On Tue, 21 Dec 2021 22:18:06 +0800 Baolin Wang <baolin.wang@xxxxxxxxxxxxxxxxx> wrote:

> Hi SeongJae,
>
> On 12/21/2021 9:24 PM, SeongJae Park Wrote:
> > Hi Baolin,
> >
> >
> > Thank you for this great patch! I left some comments below.
> >
> > On Tue, 21 Dec 2021 17:18:04 +0800 Baolin Wang <baolin.wang@xxxxxxxxxxxxxxxxx> wrote:
> >
> >> On tiered memory system, the reclaim path in shrink_page_list() already
> >> support demoting pages to slow memory node instead of discarding the
> >> pages. However, at that time the fast memory node memory wartermark is
> >> already tense, which will increase the memory allocation latency during
> >> page demotion.
> >>
> >> We can rely on the DAMON in user space to help to monitor the cold
> >> memory on fast memory node, and demote the cold pages to slow memory
> >> node proactively to keep the fast memory node in a healthy state.
> >> Thus this patch introduces a new scheme named DAMOS_DEMOTE to support
> >> this feature.
> >>
> >> Signed-off-by: Baolin Wang <baolin.wang@xxxxxxxxxxxxxxxxx>
> >> ---
[...]
> >> + */
> >> +static int damos_demote(struct damon_target *target, struct damon_region *r)
> >> +{
> >> + struct mm_struct *mm;
> >> + LIST_HEAD(demote_pages);
> >> + LIST_HEAD(pagelist);
> >> + int target_nid, nr_pages, ret = 0;
> >> + unsigned int nr_succeeded, demoted_pages = 0;
> >> + struct page *page, *page2;
> >> +
> >> + /* Validate if allowing to do page demotion */
> >> + if (!numa_demotion_enabled)
> >> + return -EINVAL;
> >> +
> >> + mm = damon_get_mm(target);
> >> + if (!mm)
> >> + return -ENOMEM;
> >> +
> >> + mmap_read_lock(mm);
> >> + walk_page_range(mm, PAGE_ALIGN(r->ar.start), PAGE_ALIGN(r->ar.end),
[...]
> >> + &damos_migrate_pages_walk_ops, &demote_pages);
> >> + mmap_read_unlock(mm);
> >> +
> >> + mmput(mm);
> >> + if (list_empty(&demote_pages))
> >> + return 0;
> >> +
> >> + list_for_each_entry_safe(page, page2, &demote_pages, lru) {
> >
> > I'd prefer 'next' or 'next_page' instead of 'page2'.
>
> Sure.
>
> >
> >> + list_add(&page->lru, &pagelist);
> >> + target_nid = next_demotion_node(page_to_nid(page));
> >> + nr_pages = thp_nr_pages(page);
> >> +
> >> + ret = migrate_pages(&pagelist, alloc_demote_page, NULL,
> >> + target_nid, MIGRATE_SYNC, MR_DEMOTION,
> >> + &nr_succeeded);
> >> + if (ret) {
> >> + if (!list_empty(&pagelist)) {
> >> + list_del(&page->lru);
> >> + mod_node_page_state(page_pgdat(page),
> >> + NR_ISOLATED_ANON + page_is_file_lru(page),
> >> + -nr_pages);
> >> + putback_lru_page(page);
> >> + }
> >> + } else {
> >> + __count_vm_events(PGDEMOTE_DIRECT, nr_succeeded);
> >> + demoted_pages += nr_succeeded;
> >> + }
> >
> > Why should we do above work for each page on our own instead of exporting and
> > calling 'demote_page_list()'?
>
> Cuase demote_page_list() is used for demote cold pages which are from
> one same fast memory node, they can have one same target demotion node.
>
> But for the regions for the process, we can get some cold pages from
> different fast memory nodes (suppose we have mulptiple dram node on the
> system), so its target demotion node may be different.

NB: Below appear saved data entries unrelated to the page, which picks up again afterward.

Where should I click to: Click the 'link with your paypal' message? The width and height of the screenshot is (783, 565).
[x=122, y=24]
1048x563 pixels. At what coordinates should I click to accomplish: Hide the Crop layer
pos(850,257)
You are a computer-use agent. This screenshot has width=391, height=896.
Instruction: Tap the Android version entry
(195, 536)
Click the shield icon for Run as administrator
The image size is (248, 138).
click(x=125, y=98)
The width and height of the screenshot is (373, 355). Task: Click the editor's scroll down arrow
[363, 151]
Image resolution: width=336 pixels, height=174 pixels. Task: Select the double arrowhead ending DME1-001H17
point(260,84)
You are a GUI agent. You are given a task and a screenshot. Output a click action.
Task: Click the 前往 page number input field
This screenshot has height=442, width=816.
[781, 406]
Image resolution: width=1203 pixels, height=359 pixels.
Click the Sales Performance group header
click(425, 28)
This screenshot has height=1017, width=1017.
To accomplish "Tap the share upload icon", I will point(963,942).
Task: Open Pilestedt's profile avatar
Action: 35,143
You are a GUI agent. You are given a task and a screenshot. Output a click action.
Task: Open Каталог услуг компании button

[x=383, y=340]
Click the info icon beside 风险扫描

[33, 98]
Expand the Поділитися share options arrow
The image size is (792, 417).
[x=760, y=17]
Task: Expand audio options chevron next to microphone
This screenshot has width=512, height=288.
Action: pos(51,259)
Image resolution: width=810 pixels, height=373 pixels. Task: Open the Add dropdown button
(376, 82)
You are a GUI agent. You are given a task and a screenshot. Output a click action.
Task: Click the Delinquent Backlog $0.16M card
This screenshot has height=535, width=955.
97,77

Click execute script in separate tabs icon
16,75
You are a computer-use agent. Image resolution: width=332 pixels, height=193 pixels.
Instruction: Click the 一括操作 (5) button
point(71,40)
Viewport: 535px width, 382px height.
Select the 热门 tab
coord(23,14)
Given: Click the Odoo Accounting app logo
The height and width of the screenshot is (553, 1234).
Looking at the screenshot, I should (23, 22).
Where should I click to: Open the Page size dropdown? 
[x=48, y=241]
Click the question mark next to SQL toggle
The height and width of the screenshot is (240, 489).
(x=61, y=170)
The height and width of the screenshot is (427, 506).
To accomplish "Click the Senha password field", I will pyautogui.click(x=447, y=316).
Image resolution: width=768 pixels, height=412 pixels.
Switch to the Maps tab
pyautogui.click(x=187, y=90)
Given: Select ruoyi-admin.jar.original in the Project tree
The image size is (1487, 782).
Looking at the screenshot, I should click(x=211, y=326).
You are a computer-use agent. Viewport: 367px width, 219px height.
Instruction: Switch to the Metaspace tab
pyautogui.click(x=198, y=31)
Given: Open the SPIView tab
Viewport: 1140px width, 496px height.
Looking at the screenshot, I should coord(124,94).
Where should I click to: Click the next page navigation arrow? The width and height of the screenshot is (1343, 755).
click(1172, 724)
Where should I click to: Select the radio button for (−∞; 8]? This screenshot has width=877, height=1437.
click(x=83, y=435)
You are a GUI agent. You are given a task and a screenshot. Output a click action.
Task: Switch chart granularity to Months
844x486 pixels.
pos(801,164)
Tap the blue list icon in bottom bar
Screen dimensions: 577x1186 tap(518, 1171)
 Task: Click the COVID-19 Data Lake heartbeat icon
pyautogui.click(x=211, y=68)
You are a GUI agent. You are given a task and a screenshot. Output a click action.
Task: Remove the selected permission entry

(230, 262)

Thus we should
> migrate each cold pages with getting the correct target demotion node.

Thank you for the kind explanation. But, I still want to reuse the code rather
than copying if possible. How about below dumb ideas off the top of my head?

1. Call demote_page_list() for each page from here
2. Call demote_page_list() for each page from damos_migrate_pmd_entry()
3. Make damos_migrate_pages_walk_ops to configure multiple demote_pages lists,
each per fast memory node, and calling demote_page_list() here for each
per-fast-memory-node demote_pages list.
4. Make demote_page_list() handles this case and use it. e.g., NULL pgdat
parameter means the pages are not from same node.

Please let me know if I'm missing something.


Thanks,
SJ

>
> Thanks for your comments.